In equal measure, it is important that people who live in Derby have something they can take pride in.
The Silk Mill stands on the site of the world’s first factory
As with any story worth telling, it needs a good hook – and Derby has one. In fact, Derby has a story that many other cities would sell their grannies to have. But, up until now, it has been underplayed.
Now, all that looks set to be addressed by the city’s new Museum of Making.
It is a project that will finally result in Derby having something that tells the world who we are, where we have come from and what we are about.
This week, plans to create this new museum at the existing Silk Mill, site of the world’s first factory, received a huge financial boost.
Confirmation of funding from the Heritage Lottery Fund is a huge boost for the project
The Heritage Lottery Fund has confirmed that it will be supporting the project with a £9.4 million investment, making it the biggest National Lottery-funded project in Derby to date. A further £2.5 million will be coming from Arts Council England
And £4 million has been also been committed by Derby City Council, £3.65 million of which has been secured through the Local Growth Fund.

◆ **INSTRUCTIONS TO FOLLOW**: List every sum of money mentioned in the passage on Derby's Museum of Making.

Saved entries:
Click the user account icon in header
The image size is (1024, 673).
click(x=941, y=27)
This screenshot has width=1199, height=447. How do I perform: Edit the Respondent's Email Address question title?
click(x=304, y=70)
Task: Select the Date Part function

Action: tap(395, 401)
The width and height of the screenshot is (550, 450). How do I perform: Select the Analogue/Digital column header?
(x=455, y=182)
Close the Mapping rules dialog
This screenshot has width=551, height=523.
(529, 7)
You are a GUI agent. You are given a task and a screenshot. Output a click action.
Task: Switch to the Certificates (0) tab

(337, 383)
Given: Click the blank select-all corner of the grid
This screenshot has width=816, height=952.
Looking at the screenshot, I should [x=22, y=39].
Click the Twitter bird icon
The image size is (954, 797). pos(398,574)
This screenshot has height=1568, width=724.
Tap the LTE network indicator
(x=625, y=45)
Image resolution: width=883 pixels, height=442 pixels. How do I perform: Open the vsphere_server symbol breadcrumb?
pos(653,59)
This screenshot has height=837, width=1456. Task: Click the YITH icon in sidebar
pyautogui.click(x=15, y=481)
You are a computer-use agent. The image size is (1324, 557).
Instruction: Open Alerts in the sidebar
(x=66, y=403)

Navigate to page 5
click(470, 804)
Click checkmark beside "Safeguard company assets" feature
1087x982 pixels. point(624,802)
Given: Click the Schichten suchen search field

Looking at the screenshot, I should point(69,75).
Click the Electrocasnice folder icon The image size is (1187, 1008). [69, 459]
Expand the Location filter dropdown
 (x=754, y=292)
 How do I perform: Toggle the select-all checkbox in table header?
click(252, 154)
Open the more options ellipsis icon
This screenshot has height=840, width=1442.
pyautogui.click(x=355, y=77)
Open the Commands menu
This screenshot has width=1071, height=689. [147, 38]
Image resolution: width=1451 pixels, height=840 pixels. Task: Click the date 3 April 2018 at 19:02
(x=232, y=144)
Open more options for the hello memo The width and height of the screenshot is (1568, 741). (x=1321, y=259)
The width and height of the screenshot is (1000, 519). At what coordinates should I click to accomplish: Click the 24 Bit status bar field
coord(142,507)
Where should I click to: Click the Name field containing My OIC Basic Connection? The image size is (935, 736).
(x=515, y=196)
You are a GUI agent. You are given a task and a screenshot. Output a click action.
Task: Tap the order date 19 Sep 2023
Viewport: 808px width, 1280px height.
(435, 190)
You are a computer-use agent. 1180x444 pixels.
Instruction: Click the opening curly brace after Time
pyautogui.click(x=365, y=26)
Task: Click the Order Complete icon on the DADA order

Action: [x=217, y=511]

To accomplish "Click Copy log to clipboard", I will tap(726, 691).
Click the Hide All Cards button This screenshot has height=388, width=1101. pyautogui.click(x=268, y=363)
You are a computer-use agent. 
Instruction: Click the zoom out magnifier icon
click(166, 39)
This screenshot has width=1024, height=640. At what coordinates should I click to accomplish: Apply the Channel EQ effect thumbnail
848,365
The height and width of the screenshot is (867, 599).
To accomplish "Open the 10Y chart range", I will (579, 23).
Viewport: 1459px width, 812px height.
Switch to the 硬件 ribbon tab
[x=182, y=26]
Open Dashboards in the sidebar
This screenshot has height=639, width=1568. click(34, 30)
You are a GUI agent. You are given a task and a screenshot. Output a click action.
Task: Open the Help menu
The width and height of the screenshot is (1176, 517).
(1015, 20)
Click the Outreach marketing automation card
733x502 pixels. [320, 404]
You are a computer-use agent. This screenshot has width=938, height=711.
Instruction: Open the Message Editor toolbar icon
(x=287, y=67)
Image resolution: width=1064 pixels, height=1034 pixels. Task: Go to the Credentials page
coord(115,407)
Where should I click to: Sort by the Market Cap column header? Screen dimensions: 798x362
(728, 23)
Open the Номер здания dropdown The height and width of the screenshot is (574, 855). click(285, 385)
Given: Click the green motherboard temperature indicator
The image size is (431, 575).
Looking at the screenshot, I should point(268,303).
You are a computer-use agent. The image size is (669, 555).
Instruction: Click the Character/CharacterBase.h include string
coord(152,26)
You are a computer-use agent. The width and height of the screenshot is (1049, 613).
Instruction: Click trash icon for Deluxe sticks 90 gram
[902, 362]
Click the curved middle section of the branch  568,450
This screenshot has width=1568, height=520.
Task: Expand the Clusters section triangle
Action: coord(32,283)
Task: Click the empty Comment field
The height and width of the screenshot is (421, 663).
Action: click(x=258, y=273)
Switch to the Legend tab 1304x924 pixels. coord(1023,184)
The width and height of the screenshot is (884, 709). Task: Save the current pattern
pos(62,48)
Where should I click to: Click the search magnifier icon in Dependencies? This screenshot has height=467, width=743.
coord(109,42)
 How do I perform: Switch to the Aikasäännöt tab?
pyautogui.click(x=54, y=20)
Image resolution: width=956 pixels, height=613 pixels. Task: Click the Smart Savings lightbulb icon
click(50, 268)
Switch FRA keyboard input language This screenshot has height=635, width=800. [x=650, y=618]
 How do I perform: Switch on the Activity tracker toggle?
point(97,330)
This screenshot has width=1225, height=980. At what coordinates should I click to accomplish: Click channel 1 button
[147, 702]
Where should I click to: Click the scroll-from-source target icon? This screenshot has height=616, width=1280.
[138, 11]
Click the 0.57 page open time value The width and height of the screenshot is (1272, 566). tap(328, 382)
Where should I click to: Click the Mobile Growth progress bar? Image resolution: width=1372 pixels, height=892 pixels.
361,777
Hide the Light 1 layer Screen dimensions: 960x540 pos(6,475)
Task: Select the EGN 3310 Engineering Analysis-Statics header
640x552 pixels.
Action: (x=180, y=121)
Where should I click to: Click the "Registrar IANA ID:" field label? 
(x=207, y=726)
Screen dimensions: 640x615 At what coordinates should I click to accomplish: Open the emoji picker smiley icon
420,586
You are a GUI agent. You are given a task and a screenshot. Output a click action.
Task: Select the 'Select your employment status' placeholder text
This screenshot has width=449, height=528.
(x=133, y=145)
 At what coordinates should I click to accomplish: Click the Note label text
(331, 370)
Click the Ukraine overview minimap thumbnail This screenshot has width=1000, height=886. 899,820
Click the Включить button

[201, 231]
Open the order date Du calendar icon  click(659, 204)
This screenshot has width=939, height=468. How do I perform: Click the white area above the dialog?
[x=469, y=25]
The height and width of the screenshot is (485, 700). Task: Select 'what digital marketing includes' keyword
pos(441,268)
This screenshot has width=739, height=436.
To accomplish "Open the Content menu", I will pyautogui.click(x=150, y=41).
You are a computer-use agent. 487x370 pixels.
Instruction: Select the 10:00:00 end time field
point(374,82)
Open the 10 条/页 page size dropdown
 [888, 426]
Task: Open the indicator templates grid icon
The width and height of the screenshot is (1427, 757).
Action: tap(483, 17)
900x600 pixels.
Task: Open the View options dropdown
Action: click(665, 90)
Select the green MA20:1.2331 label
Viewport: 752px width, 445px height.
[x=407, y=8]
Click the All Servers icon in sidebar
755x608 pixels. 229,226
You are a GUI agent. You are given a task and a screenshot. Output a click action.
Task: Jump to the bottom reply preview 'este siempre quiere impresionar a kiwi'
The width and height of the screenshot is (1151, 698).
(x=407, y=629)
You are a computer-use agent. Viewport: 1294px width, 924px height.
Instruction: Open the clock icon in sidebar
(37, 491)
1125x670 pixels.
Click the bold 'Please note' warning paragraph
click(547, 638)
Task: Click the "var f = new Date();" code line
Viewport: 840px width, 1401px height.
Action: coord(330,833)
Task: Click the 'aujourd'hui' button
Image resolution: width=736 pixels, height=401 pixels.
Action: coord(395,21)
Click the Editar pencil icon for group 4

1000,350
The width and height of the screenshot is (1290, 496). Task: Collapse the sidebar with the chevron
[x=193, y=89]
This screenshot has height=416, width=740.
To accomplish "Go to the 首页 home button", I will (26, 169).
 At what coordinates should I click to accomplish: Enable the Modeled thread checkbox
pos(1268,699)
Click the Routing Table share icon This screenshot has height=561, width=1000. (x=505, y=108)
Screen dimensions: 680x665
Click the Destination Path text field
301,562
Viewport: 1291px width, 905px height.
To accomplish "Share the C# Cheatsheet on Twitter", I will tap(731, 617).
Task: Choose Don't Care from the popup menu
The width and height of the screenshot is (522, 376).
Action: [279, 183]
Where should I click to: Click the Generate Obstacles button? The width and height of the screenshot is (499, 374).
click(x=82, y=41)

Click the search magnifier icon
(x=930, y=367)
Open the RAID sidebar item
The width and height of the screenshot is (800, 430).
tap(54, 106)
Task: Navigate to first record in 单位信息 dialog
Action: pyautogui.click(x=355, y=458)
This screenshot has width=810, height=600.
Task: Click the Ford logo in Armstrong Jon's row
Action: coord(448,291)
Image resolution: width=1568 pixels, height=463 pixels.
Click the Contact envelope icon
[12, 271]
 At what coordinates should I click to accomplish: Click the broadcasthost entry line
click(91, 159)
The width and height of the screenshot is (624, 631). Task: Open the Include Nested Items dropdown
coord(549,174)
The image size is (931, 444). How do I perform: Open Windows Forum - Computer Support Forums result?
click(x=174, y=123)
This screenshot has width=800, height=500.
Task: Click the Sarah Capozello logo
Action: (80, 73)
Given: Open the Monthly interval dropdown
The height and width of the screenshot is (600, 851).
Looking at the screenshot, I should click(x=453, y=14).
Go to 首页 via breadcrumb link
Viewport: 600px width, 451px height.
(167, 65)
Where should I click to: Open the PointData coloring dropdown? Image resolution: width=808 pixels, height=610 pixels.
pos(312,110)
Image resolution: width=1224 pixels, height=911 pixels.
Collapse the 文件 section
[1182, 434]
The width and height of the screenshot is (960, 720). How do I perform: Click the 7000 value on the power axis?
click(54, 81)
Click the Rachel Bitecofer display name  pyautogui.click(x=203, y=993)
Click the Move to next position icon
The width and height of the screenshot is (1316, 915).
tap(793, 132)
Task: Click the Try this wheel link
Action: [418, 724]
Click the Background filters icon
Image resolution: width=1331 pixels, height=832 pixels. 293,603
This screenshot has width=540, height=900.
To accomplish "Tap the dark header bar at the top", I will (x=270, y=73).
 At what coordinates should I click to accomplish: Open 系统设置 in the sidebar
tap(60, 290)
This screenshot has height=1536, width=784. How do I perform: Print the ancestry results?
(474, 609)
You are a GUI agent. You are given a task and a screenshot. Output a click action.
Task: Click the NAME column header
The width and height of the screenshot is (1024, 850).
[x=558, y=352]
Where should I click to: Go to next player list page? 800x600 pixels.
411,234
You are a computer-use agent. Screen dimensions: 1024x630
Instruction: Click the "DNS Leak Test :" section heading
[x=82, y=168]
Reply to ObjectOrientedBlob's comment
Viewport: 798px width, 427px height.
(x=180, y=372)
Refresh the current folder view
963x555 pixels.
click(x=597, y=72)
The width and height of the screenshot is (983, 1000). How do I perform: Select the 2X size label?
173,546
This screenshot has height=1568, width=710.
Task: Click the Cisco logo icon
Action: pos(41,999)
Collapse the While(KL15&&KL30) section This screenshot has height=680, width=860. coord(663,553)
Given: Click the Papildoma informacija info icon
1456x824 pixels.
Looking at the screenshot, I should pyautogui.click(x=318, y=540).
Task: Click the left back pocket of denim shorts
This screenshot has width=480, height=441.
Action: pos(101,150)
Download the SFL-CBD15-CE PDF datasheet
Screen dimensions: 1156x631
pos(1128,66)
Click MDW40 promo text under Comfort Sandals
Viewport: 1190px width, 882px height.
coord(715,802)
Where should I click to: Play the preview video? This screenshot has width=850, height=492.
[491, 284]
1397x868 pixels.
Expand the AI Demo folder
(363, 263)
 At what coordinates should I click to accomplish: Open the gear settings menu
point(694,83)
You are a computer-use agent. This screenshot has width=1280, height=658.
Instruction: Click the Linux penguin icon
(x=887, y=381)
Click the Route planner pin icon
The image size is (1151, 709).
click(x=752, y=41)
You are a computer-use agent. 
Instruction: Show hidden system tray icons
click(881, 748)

◆ **EXERCISE RESULT**:
£9.4 million
£2.5 million
£4 million
£3.65 million